François de Canson répond aux questions de La Gazette du Var.

Après la catastrophe survenue dans le Var qui a détruit plus de 7 000 hectares de notre territoire, la guerre du feu est plus que jamais l'une des priorités de la Région. À ce jour, ce sont 4 millions d'€ du budget régional qui y sont consacrés chaque année. La Région a déployé de nombreux dispositifs afin de préserver nos forêts et lutter contre les incendies dont le Fonds RESPIR qui réunit propriétaires forestiers et financeurs privés.

Ce combat vous tient particulièrement à cœur ?

Mon engagement dans le combat des risques naturels n’est pas le fruit du hasard ! Je suis un enfant de ces Maures, bercé dans cette région magnifique, rare et précieuse, que tout le monde nous envie, que tout le monde visite, mais qui est si fragile. Sur les 20 dernières années, 80 % des communes de la région ont fait l’objet d’un arrêté de reconnaissance de l’état de catastrophe naturelle. Toutes les communes de la région sont exposées à au moins l’un des cinq risques naturels majeurs. De Montgenèvre à Menton, nulle exception. C’est le sens de mon engagement, c’est le sens de l’engagement de Renaud Muselier, de dépasser les inerties, quelle qu’en soit l’origine, les dogmes, les contre-sens, y mettre la sueur, l’énergie, la hargne nécessaires, mais passer la barre pour un nouveau paradigme dans la gestion des risques. Et le faire ensemble.

Dans ce combat, que vous apporte le Groupe CMA-CGM ?

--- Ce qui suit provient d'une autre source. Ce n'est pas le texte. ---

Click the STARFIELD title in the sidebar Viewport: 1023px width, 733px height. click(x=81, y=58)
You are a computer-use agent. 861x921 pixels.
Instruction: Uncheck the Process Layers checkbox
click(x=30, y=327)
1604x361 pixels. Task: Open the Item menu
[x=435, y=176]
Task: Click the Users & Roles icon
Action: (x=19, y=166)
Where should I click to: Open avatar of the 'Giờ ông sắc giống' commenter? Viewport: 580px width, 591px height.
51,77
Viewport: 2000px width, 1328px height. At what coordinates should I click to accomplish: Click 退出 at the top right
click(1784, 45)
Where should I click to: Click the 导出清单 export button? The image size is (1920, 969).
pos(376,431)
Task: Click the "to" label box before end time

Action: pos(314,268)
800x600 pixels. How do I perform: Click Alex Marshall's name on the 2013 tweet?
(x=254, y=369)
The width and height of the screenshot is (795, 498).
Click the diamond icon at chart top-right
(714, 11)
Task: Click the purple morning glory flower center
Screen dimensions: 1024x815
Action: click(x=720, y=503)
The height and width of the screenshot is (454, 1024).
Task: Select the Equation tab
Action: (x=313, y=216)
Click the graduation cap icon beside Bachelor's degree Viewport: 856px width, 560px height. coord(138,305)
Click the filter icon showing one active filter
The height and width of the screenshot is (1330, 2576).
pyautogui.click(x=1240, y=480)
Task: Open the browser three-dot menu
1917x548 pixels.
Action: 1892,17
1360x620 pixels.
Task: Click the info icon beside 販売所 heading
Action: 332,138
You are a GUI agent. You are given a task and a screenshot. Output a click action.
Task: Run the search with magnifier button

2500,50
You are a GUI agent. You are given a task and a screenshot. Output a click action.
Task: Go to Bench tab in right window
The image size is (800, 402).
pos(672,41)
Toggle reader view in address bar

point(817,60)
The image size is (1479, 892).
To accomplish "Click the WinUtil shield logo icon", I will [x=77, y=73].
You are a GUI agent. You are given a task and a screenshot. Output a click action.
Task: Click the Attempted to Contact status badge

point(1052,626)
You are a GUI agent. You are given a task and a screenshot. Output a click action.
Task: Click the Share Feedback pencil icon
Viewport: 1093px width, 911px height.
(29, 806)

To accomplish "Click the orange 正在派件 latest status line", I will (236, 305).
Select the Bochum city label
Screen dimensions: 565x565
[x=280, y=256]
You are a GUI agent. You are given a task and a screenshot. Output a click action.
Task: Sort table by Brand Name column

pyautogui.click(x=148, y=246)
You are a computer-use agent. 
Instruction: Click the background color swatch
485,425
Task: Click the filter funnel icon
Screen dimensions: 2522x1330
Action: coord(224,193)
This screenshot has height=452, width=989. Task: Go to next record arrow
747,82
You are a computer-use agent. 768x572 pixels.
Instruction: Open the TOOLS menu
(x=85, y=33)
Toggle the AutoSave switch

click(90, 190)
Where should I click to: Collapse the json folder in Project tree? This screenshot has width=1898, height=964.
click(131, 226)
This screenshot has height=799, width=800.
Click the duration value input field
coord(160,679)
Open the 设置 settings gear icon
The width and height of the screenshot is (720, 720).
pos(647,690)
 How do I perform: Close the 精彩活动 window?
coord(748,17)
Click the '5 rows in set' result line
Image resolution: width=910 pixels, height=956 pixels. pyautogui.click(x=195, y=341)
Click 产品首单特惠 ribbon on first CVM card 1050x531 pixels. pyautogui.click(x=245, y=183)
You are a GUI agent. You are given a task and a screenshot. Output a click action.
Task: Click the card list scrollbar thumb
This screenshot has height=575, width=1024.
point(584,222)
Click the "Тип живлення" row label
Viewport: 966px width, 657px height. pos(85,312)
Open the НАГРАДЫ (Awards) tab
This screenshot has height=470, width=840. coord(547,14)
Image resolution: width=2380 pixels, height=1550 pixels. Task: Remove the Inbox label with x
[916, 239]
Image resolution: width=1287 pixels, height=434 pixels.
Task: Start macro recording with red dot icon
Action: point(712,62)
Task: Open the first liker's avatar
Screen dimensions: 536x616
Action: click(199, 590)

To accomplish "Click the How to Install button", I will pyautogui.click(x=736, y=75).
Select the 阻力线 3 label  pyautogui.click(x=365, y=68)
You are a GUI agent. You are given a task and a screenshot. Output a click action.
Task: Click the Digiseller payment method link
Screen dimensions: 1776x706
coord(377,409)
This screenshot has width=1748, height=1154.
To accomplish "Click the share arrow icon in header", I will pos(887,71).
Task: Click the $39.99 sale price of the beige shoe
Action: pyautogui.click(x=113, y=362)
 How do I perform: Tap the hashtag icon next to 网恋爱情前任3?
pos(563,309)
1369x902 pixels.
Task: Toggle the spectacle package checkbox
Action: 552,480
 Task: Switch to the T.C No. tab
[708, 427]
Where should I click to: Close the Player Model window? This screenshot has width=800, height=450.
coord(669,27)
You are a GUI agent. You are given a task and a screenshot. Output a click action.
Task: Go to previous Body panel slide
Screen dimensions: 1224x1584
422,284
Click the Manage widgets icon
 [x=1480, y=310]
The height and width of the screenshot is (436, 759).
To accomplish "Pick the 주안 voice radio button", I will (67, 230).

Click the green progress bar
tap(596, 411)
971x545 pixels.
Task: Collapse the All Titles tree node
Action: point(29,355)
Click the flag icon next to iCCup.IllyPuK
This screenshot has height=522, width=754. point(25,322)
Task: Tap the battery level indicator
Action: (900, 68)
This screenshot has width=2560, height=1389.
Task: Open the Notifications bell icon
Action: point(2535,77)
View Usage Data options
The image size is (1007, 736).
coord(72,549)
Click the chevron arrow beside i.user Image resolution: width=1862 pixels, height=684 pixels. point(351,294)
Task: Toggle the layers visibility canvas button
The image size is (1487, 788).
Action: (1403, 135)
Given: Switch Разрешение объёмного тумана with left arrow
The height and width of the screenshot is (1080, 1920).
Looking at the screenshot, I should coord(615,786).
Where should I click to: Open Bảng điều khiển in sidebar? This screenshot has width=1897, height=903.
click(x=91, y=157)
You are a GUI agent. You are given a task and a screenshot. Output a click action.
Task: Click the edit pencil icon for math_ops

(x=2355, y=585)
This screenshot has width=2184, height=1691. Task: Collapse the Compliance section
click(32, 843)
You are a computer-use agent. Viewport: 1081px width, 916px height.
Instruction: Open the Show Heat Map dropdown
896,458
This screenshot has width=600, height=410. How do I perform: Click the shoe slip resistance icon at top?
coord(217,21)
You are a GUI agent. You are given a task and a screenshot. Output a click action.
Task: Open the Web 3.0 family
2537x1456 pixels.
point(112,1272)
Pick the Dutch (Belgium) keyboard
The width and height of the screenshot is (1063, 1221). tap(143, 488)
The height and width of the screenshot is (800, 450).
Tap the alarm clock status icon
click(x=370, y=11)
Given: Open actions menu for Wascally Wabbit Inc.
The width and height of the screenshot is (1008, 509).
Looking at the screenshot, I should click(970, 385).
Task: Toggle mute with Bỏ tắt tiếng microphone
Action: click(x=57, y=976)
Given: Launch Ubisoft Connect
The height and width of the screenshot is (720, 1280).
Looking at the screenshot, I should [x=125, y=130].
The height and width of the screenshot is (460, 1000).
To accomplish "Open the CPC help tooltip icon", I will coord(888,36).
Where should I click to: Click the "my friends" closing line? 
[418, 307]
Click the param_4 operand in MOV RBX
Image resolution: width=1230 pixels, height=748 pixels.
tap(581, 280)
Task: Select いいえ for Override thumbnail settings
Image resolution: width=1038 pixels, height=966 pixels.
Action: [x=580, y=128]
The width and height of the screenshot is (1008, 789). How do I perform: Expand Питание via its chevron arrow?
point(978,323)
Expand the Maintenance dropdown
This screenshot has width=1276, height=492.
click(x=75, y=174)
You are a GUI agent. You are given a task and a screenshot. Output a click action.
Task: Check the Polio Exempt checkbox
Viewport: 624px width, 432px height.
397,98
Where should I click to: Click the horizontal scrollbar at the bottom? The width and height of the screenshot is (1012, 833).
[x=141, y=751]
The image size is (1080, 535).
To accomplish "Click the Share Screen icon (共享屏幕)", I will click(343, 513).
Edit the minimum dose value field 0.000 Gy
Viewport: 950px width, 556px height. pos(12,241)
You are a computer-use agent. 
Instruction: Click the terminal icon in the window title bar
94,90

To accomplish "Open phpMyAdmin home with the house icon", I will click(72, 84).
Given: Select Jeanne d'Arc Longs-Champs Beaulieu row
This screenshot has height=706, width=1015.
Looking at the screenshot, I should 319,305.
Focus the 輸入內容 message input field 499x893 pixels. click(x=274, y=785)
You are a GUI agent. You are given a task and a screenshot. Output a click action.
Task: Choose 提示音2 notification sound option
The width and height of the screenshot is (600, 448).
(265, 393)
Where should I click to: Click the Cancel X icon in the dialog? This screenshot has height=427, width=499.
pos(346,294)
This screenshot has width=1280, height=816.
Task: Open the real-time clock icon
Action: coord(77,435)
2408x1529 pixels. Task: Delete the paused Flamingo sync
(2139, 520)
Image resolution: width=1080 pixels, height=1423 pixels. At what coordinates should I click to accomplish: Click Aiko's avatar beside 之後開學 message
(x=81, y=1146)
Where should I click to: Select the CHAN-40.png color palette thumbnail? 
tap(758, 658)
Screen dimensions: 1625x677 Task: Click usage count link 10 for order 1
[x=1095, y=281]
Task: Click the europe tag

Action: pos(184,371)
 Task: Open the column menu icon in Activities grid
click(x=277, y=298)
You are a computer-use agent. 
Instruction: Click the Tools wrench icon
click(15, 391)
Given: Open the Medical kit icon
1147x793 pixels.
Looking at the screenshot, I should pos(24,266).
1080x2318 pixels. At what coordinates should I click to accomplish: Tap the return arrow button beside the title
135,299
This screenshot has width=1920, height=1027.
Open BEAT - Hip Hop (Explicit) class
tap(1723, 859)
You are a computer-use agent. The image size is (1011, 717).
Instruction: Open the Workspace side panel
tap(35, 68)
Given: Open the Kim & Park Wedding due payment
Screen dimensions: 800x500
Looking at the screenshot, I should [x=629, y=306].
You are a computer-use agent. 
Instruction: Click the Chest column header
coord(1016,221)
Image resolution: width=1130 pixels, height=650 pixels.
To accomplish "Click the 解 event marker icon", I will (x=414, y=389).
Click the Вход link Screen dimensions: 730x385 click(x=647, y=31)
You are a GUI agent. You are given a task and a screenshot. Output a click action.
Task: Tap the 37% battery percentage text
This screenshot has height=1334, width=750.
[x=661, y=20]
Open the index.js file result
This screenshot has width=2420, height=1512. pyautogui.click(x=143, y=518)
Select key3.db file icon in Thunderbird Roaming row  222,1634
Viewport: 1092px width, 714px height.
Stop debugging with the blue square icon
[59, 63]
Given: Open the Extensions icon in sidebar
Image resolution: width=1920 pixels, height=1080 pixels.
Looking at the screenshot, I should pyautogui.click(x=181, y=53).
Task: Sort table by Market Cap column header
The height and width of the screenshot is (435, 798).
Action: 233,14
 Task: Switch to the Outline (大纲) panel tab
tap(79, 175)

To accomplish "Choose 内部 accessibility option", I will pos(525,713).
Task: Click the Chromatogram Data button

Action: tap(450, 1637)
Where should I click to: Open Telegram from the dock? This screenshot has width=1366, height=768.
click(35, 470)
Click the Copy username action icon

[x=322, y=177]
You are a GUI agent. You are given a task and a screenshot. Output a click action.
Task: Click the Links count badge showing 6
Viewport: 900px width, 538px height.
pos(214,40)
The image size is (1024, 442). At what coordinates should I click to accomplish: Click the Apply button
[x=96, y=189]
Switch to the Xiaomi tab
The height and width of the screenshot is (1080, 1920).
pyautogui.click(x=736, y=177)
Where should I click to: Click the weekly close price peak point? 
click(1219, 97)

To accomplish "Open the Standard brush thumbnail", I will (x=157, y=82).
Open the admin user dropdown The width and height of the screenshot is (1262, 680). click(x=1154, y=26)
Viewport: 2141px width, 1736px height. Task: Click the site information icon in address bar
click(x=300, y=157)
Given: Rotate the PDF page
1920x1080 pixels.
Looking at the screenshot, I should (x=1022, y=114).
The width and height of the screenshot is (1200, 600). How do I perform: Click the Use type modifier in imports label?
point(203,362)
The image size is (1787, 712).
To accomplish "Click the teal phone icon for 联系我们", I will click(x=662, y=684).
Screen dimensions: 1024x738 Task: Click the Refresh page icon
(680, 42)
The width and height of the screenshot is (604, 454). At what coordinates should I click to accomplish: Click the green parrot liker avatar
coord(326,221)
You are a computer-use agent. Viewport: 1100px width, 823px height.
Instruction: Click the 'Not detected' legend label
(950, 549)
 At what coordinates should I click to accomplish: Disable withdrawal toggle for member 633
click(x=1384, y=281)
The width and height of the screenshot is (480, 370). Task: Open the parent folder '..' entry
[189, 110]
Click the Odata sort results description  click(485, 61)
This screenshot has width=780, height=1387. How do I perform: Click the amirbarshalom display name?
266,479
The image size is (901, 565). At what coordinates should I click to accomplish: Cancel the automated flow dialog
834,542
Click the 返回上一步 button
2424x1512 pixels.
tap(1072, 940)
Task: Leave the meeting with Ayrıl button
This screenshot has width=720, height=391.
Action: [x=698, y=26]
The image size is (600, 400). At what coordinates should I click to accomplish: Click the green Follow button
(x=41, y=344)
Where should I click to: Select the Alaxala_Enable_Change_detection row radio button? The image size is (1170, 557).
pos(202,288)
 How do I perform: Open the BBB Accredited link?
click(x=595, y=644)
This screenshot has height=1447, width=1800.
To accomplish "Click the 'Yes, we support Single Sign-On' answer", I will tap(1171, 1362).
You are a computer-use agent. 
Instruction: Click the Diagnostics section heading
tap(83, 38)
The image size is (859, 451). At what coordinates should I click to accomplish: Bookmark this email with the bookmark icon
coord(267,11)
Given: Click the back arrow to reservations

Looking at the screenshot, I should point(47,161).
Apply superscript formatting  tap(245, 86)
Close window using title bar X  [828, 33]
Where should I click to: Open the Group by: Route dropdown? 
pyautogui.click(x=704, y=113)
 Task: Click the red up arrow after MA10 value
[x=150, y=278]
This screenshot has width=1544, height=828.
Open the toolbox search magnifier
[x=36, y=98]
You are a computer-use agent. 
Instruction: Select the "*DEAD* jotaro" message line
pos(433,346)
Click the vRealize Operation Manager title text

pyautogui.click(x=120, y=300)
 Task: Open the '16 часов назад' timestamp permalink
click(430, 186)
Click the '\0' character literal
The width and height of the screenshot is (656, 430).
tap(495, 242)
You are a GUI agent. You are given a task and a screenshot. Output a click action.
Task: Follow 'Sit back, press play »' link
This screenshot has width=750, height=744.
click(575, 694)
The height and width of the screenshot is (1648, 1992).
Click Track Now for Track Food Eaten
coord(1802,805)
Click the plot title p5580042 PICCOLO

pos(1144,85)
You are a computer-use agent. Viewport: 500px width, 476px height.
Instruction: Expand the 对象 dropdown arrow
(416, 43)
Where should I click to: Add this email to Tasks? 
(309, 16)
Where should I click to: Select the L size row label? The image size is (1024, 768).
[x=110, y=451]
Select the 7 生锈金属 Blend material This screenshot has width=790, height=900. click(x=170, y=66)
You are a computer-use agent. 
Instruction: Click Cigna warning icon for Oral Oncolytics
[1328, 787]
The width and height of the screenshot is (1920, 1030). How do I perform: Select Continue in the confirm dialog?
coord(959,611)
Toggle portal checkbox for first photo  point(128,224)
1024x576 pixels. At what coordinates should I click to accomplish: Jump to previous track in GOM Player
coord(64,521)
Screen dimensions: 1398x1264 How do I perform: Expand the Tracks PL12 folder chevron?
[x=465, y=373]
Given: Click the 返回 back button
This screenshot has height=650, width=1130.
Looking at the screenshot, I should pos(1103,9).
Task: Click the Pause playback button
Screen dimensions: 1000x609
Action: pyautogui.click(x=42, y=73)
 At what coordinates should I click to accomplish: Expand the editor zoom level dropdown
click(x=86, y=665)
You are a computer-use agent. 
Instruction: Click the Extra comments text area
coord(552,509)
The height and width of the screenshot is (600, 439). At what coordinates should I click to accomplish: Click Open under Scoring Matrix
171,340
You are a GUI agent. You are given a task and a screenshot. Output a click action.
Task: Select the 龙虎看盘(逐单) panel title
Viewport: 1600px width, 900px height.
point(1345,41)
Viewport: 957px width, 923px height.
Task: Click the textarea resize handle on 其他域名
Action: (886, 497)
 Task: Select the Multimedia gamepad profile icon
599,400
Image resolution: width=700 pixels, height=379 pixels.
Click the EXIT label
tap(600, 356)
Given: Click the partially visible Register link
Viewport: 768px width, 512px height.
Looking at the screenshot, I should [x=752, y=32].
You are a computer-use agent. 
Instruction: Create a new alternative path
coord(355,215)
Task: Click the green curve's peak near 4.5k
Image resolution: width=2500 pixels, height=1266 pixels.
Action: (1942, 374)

Le Groupe CMA-CGM, leader mondial du transport maritime et de la logistique, a annoncé un don d’1 million d’€, affecté, via le fonds « RESPIR », à la restauration des espaces naturels des zones sinistrées de la plaine des Maures. Ce don va financer un plan global de restauration de l’environnement et de la biodiversité en la régénération des végétaux existants avant l’incendie, des « ilots d’avenir » seront créés avec la replantation d’essences adaptées aux changements climatiques. Avec la réalisation de travaux d’urgence dès l’automne 2021, car nous avons tous la menace des épisodes cévenols à l’esprit, consistant à sécuriser les abords des voies de communications, sentiers de randonnée et prévenir les phénomènes érosifs, liés aux possibles pluies méditerranéennes d’automne, grâce à l’installation de fascines de bois, confectionnées à partir des arbres brûlés. Pour les études et travaux de première urgence, il a été décidé de déroger aux règles usuelles, et ce sont 100 % des dépenses engagées qui seront prises en charge sans aucun reste à charge pour les communes, syndicats mixtes ou propriétaire forestier.

La Région va donc apporter un soutien aux communes ?

En effet. Dans le cadre de sa politique de solidarité avec les communes victimes de catastrophes naturelles, la Région apporte un soutien aux communes qui ont engagé

Selon vous, il faut une vraie concertation ?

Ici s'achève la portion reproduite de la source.